How to complete this task – Copy out, word for word, the entries from their first line up to and including the line containing "coordinates (239, 786).".

+--

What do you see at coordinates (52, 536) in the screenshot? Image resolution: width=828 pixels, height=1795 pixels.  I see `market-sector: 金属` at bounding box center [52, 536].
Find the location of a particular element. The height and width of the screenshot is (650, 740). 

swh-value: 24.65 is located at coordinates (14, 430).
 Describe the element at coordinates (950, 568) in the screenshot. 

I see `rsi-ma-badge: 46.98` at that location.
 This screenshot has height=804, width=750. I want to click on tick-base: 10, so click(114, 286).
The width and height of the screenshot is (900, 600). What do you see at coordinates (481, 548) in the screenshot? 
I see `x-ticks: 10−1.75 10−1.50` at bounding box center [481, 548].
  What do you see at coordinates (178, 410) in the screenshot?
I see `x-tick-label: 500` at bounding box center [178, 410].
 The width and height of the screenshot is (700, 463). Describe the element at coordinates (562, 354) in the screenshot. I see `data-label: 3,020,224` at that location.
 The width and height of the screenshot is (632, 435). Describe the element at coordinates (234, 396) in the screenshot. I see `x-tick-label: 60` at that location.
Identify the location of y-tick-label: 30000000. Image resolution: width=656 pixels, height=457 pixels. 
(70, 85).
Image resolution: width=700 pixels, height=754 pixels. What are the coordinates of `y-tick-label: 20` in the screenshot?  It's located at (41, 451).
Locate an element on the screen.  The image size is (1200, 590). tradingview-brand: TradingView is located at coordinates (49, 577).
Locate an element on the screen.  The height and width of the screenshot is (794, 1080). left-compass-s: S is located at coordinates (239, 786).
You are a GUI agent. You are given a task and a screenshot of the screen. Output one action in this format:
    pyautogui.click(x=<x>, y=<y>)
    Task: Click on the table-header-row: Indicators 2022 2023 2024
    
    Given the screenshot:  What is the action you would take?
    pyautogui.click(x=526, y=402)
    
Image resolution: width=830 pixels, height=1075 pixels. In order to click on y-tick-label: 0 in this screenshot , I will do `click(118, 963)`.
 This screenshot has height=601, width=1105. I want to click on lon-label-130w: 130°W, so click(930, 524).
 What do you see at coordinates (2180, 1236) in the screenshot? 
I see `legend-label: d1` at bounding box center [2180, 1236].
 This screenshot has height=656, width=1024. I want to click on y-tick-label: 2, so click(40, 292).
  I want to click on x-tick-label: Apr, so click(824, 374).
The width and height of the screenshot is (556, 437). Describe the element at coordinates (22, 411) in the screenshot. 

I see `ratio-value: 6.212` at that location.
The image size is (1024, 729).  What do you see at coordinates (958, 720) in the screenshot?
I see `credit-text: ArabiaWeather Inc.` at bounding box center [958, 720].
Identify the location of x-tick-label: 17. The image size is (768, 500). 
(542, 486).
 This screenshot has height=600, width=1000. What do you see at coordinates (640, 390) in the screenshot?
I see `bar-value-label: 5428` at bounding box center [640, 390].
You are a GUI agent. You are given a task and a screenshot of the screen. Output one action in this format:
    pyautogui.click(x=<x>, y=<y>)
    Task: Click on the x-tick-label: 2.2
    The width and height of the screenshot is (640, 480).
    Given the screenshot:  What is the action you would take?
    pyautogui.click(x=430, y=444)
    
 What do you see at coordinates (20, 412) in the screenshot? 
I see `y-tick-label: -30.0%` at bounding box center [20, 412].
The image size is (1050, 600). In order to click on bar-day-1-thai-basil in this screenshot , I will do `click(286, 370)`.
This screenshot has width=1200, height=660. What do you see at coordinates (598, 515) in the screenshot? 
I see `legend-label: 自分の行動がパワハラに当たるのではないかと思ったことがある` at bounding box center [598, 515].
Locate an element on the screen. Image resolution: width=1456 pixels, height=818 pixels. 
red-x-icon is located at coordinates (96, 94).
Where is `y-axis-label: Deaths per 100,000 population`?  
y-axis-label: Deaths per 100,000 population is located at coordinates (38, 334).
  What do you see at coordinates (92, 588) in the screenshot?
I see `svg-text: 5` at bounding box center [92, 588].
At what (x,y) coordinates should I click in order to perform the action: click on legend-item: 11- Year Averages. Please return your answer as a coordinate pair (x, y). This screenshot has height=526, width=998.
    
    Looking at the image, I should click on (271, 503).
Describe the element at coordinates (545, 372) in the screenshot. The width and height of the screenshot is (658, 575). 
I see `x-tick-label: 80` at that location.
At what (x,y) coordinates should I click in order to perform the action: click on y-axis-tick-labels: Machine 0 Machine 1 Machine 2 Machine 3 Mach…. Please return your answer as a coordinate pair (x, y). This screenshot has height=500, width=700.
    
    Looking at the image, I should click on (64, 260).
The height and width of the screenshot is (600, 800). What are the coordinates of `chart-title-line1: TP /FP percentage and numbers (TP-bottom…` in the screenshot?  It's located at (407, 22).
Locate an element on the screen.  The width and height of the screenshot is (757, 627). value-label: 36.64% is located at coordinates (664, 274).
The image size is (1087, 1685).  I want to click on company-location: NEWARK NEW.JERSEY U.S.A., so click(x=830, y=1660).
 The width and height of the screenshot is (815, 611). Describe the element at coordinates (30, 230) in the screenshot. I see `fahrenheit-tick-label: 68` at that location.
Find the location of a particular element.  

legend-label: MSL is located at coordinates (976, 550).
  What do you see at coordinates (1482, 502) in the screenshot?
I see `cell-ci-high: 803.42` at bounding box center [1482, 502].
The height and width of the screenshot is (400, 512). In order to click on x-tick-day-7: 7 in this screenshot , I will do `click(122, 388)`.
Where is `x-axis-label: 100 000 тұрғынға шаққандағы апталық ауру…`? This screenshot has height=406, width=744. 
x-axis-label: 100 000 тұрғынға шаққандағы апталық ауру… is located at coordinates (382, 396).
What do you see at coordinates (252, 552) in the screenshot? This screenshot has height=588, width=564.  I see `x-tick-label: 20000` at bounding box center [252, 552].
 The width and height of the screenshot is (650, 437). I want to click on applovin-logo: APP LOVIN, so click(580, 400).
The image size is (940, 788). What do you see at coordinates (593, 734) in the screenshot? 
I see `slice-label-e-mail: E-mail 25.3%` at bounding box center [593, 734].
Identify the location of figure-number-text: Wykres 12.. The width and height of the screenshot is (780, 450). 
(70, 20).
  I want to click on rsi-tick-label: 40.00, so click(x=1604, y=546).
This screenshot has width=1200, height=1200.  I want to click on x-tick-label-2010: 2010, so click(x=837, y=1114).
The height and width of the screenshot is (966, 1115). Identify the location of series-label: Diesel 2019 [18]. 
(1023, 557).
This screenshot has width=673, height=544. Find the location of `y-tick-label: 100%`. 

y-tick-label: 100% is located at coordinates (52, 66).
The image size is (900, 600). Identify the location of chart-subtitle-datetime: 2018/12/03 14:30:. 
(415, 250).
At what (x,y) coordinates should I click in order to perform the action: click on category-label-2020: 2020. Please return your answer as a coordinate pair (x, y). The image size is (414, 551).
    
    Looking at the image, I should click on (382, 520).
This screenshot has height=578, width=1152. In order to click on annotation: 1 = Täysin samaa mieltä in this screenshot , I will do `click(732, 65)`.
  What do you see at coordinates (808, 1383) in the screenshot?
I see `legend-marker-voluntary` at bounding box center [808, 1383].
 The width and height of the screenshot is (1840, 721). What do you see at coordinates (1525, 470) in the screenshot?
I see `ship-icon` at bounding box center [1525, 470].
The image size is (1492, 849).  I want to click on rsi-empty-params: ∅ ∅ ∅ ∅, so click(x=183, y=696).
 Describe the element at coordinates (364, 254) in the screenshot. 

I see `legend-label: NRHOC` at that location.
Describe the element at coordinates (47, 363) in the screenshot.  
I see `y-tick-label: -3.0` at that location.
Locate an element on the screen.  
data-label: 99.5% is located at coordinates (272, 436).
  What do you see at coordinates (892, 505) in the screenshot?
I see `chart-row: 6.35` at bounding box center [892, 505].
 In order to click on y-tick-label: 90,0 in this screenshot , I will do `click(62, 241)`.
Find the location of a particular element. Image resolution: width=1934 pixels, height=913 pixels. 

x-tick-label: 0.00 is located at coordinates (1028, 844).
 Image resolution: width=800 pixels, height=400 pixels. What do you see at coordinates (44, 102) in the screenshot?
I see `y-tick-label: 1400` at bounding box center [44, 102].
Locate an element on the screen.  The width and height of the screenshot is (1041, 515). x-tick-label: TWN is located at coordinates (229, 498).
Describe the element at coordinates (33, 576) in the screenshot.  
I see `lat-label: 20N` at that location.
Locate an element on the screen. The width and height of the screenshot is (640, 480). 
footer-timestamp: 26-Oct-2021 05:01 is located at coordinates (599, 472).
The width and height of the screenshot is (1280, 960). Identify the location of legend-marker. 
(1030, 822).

+--

Answer section –
What do you see at coordinates (52, 536) in the screenshot? Image resolution: width=828 pixels, height=1795 pixels.  I see `market-sector: 金属` at bounding box center [52, 536].
Find the location of a particular element. The height and width of the screenshot is (650, 740). 

swh-value: 24.65 is located at coordinates (14, 430).
 Describe the element at coordinates (950, 568) in the screenshot. 

I see `rsi-ma-badge: 46.98` at that location.
 This screenshot has height=804, width=750. I want to click on tick-base: 10, so click(114, 286).
The width and height of the screenshot is (900, 600). What do you see at coordinates (481, 548) in the screenshot? 
I see `x-ticks: 10−1.75 10−1.50` at bounding box center [481, 548].
  What do you see at coordinates (178, 410) in the screenshot?
I see `x-tick-label: 500` at bounding box center [178, 410].
 The width and height of the screenshot is (700, 463). Describe the element at coordinates (562, 354) in the screenshot. I see `data-label: 3,020,224` at that location.
 The width and height of the screenshot is (632, 435). Describe the element at coordinates (234, 396) in the screenshot. I see `x-tick-label: 60` at that location.
Identify the location of y-tick-label: 30000000. Image resolution: width=656 pixels, height=457 pixels. 
(70, 85).
Image resolution: width=700 pixels, height=754 pixels. What are the coordinates of `y-tick-label: 20` in the screenshot?  It's located at (41, 451).
Locate an element on the screen.  The image size is (1200, 590). tradingview-brand: TradingView is located at coordinates (49, 577).
Locate an element on the screen.  The height and width of the screenshot is (794, 1080). left-compass-s: S is located at coordinates (239, 786).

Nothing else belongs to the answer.